Kalplerimizin nasıl herkese açıldığını öğrenmemiz gerçekten çok önemli. Partnerimiz böyle biri değilse, ona şefkat göstermeliyiz. Bu onun da öğrenmesi gereken bir şey. Kalplerimizi açtığımızda, başka biriyle birlikte olmasını çok kıskandığımız o kişi hayatımızda çok daha küçük bir yere sahip olacak. Dünyada sevebileceğimiz tek kişi o değil. Açık bir yürekle arkadaşlarımıza, ortaklarımıza, evcil hayvanlarımıza ve ebeveynlerimize karşı inanılmaz miktarlarda sevgimiz olabilir. Ülkemizi, insanlarımızı, doğamızı, Tanrımızı, hobilerimizi, işimizi sevebiliriz. Sevebileceklerimizin listesi uzandıkça uzanır.

Tüm sevgi objelerine hayatımızda yer verebiliriz çünkü kalbimiz hepsini barındırmak için yeterince büyüktür. Sevgimizi, sevdiğimiz her kişi veya şey için onlara uygun bir şekilde ifade edebiliriz – ki, bu önemli bir noktadır. Elbette ki, köpeğimize olan sevgimizi, karımıza ya da kocamıza ya da ebeveynlerimize olan sevgimizi ifade ettiğimiz gibi ifade etmeyiz. Gerçi asla emin olamazsınız, ama genellikle onların hepsiyle cinsel ilişkilerimiz olmaz.
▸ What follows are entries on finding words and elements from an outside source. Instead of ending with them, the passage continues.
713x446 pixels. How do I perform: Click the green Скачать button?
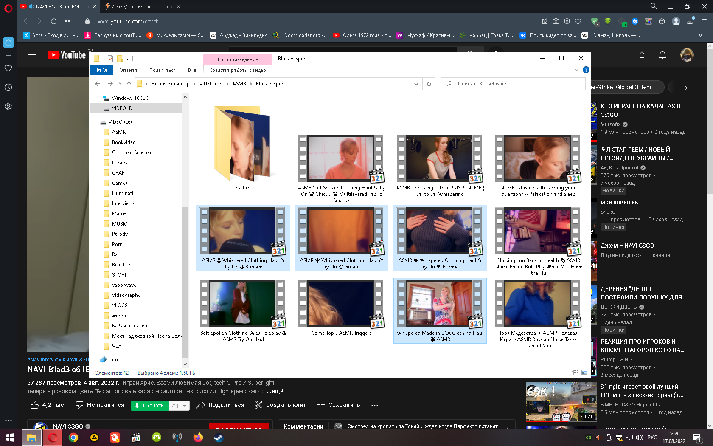pyautogui.click(x=149, y=406)
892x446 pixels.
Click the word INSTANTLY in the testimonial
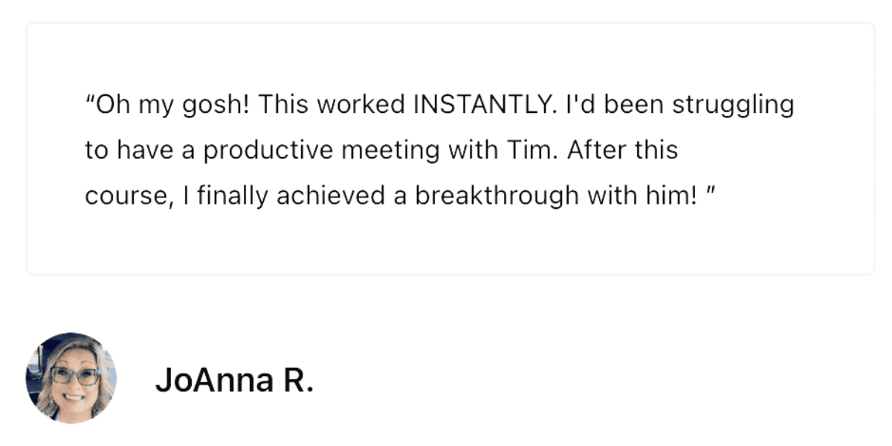coord(484,106)
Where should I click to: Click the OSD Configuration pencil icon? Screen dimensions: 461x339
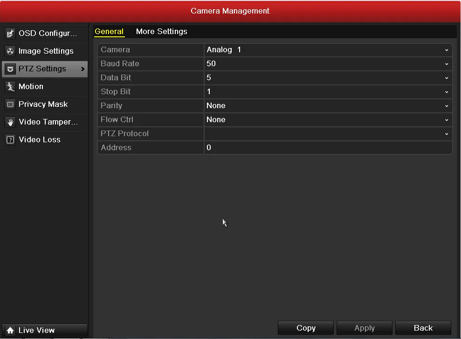[10, 34]
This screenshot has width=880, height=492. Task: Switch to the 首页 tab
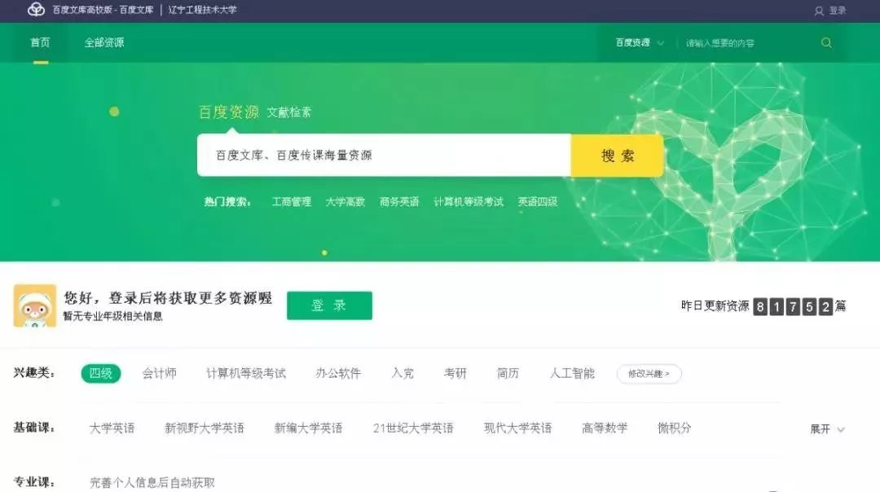[x=40, y=42]
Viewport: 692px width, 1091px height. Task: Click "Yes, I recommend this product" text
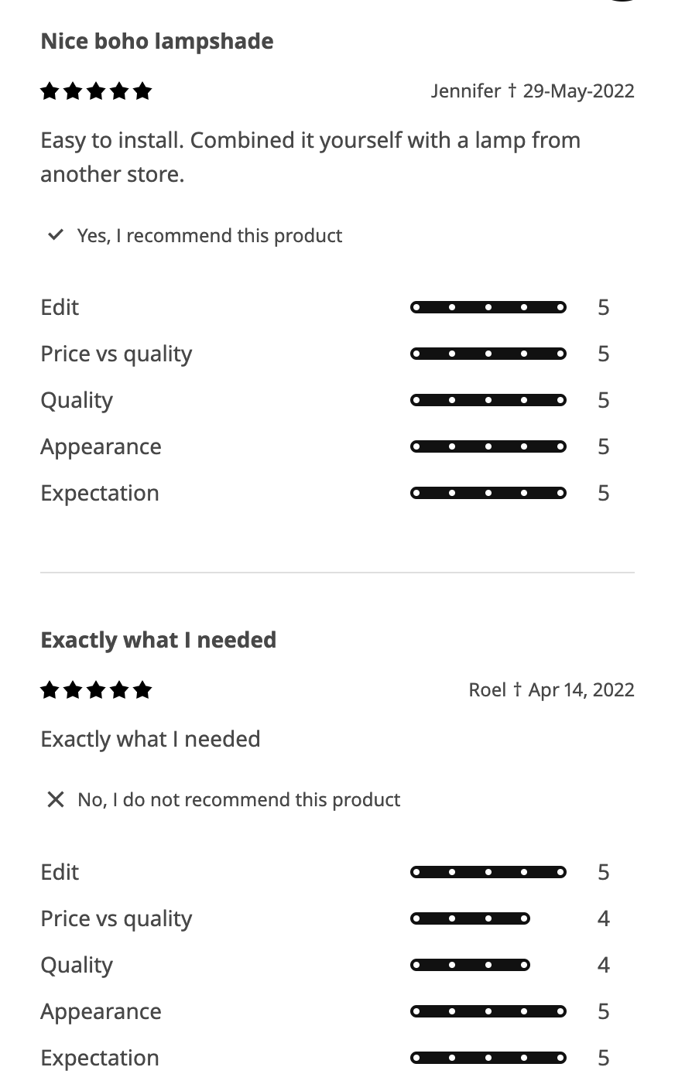pyautogui.click(x=209, y=235)
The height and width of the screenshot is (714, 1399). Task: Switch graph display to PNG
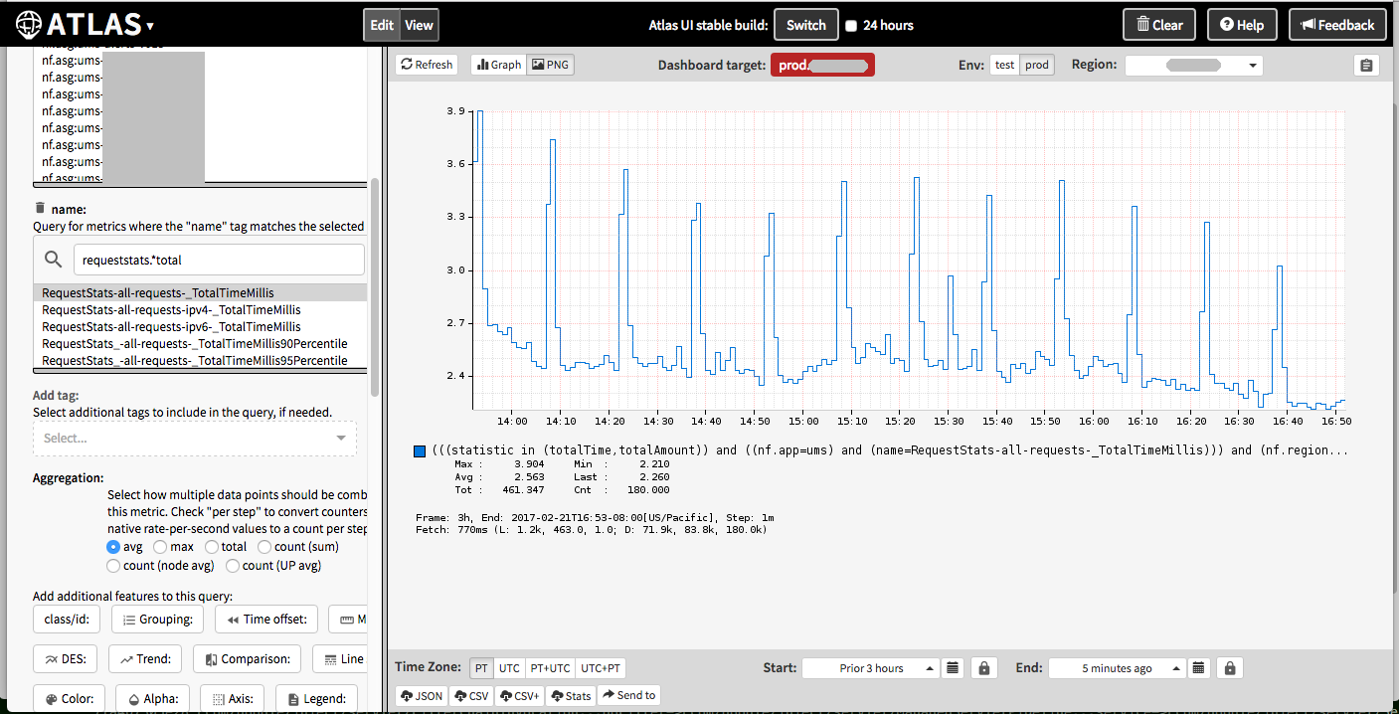tap(550, 65)
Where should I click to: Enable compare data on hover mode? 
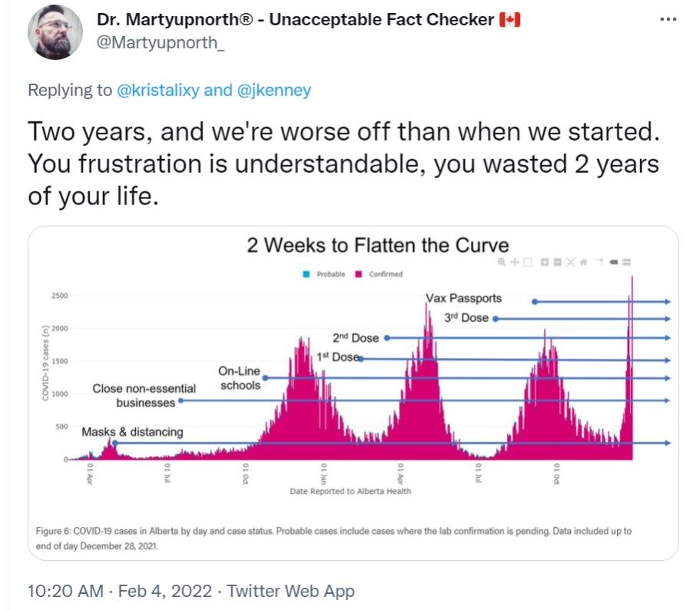pyautogui.click(x=627, y=262)
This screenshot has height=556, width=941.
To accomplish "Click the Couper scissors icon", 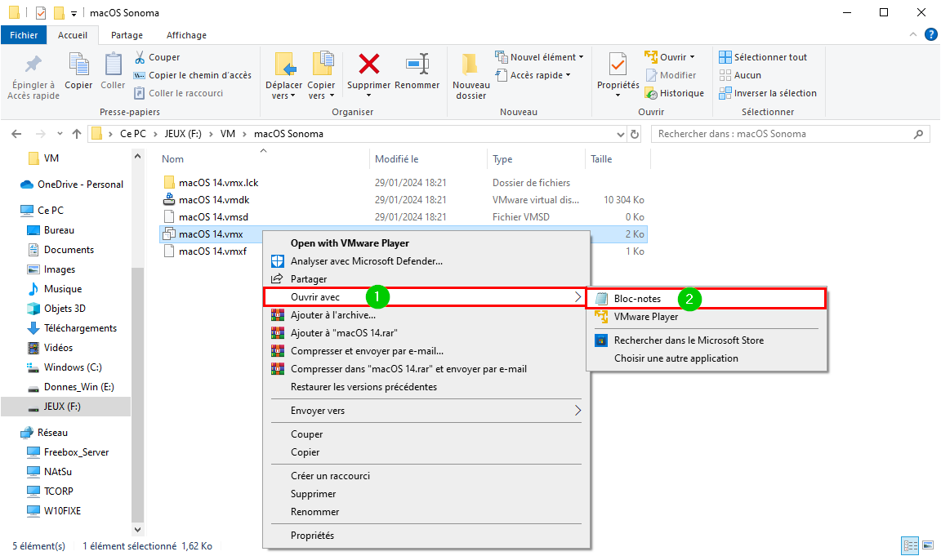I will tap(140, 57).
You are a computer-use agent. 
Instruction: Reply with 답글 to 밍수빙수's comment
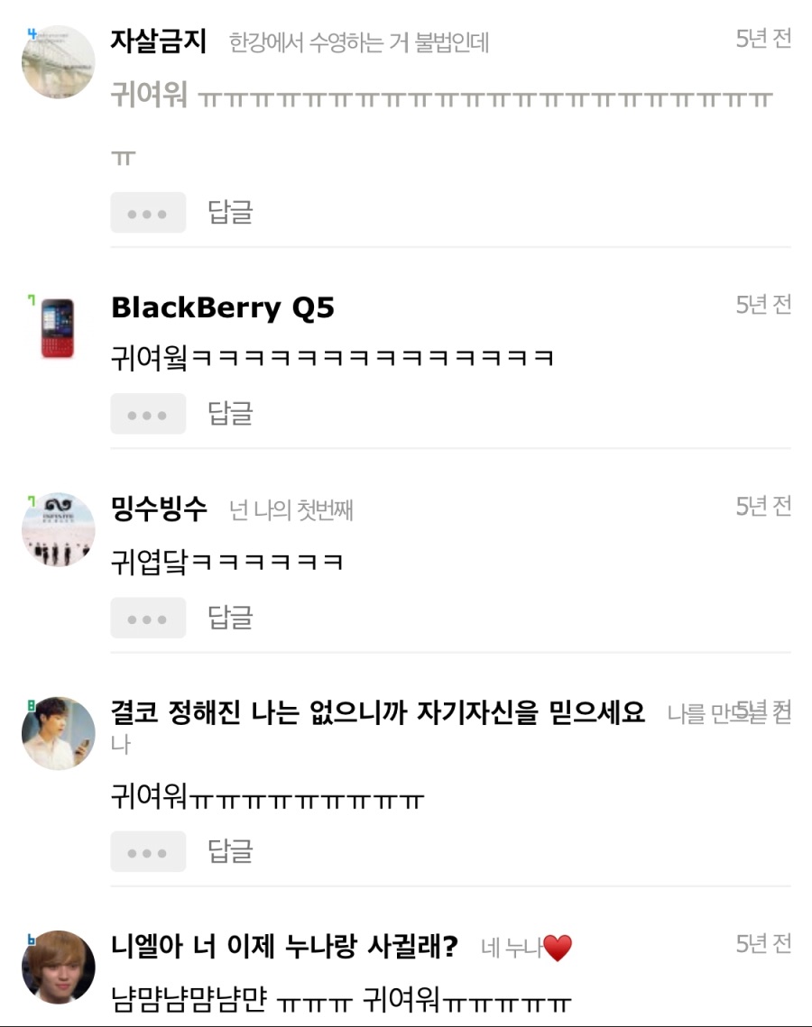(230, 617)
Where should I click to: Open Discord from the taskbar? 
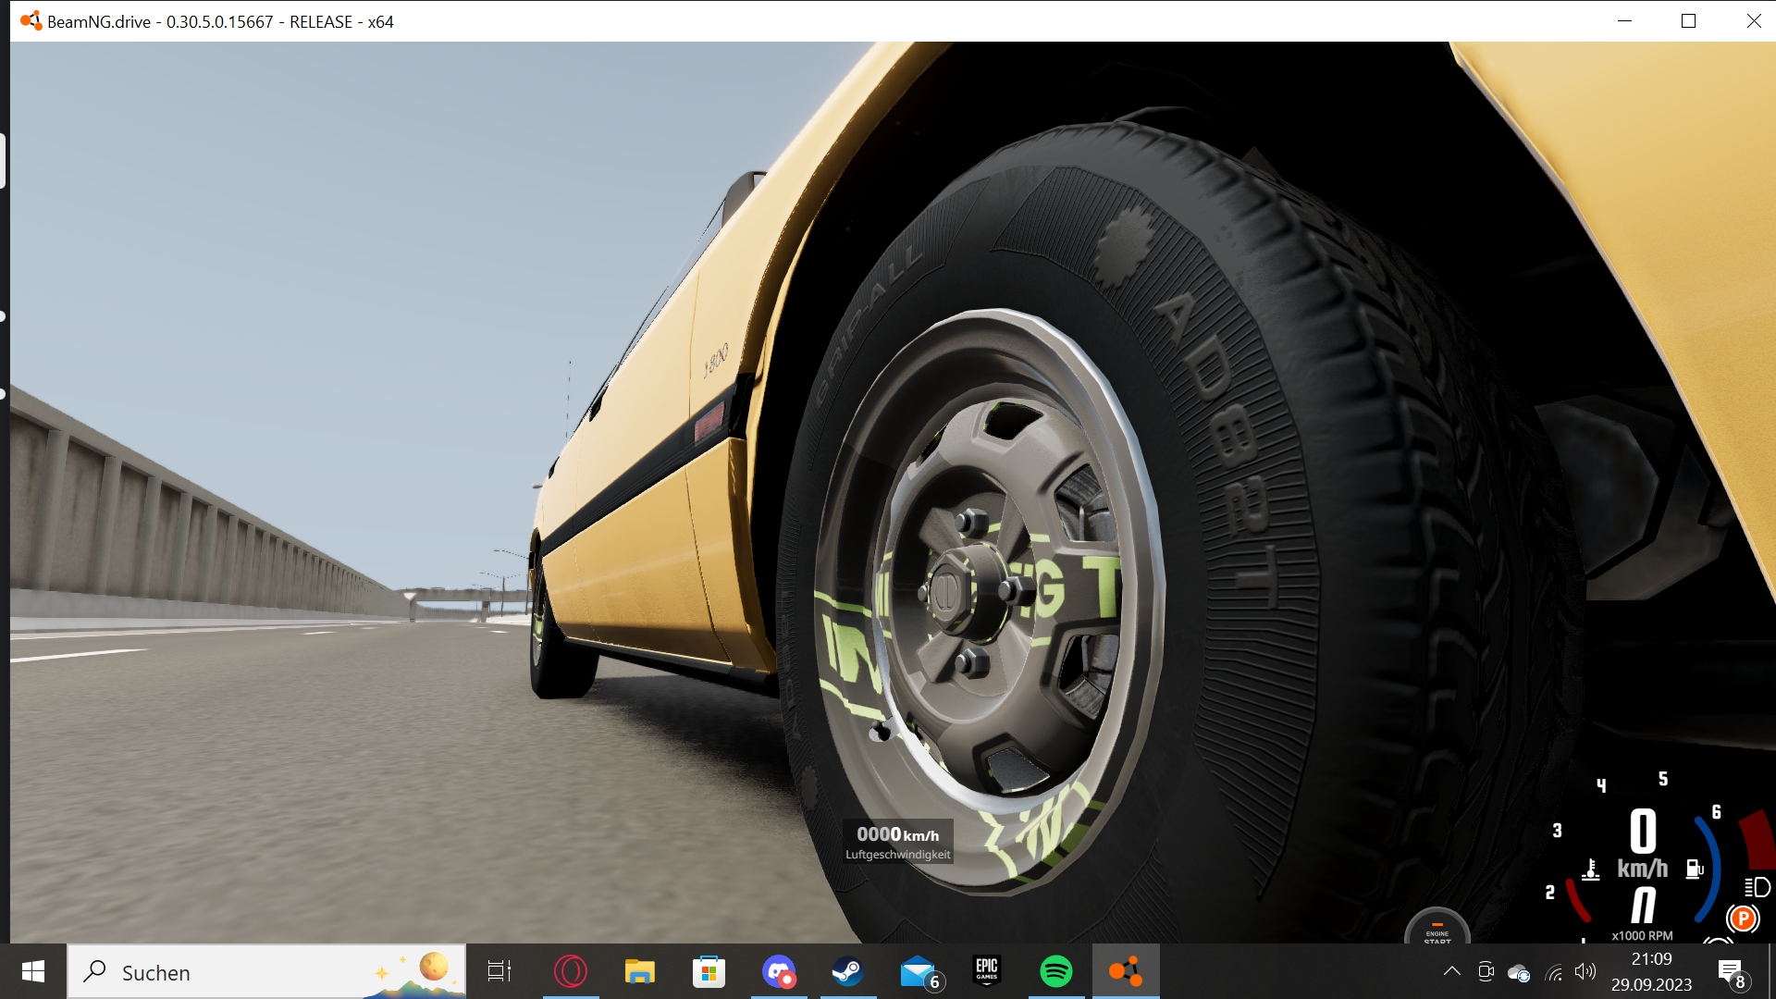pos(778,971)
Cinsel partnerimiz sadakatsizse veya başka insanlarla cinsel ilişkiye girmese bile tüm zamanını evden dışarıda, başka arkadaşlarıyla geçiriyorsa, bu durumda kıskançlık veya sahiplenme hissi hiçbir şeyi iyiye götürmeyecektir. Bunların duruma hiçbir faydası yok.

Kıskançlık ve sahiplenme hissi ile karşılık verdiğimizde, bunun kısmen kültürel bir etkisinin olduğunu söylememiz gerek. Kocaları ofisteki diğer erkeklerle çok fazla dışarıda takılan bir geleneksel bir Japon ev kadınını ve geleneksel bir Batılı ev kadınını gözünüzün önüne getirin; bunu duygusal açıdan çok farklı şekilerde yaşarlar. Kültürler farklıdır, bu nedenle verdiğimiz tepkilerin ne kadarının kültürel ve ne kadarının da doğal-otomatik tepkiler olduğunu tekrar değerlendirmeliyiz. Bu mesele karışık kültürlerden gelen insanların evlilikleri için öneme sahiptir. Genellikle duygularımızdaki kültürel etkileri pek takmama eğilimindeyiz. Bu aynı zamanda farklı nesillerden gelen ortaklardan oluşan bir çift için de geçerlidir, çünkü onların da farklı değerleri olabilir.

Kalplerimizi Açmak

Sevgi ve yakın arkadaşlığın yalnızca tek bir kişiyle mümkün olabilecek şeyler olduğunu düşünürsek ve o kişinin başka bir arkadaşı varsa o zaman onun hayatında bana yer kalmaz, ve kıskanç duyarız. Tüm bunların sarsılmaz bir "ben" kavramına bağlı olduğunu görmeliyiz. Ama bütün varlıkları eşit derecede seven bir Buda nasıl olurdu?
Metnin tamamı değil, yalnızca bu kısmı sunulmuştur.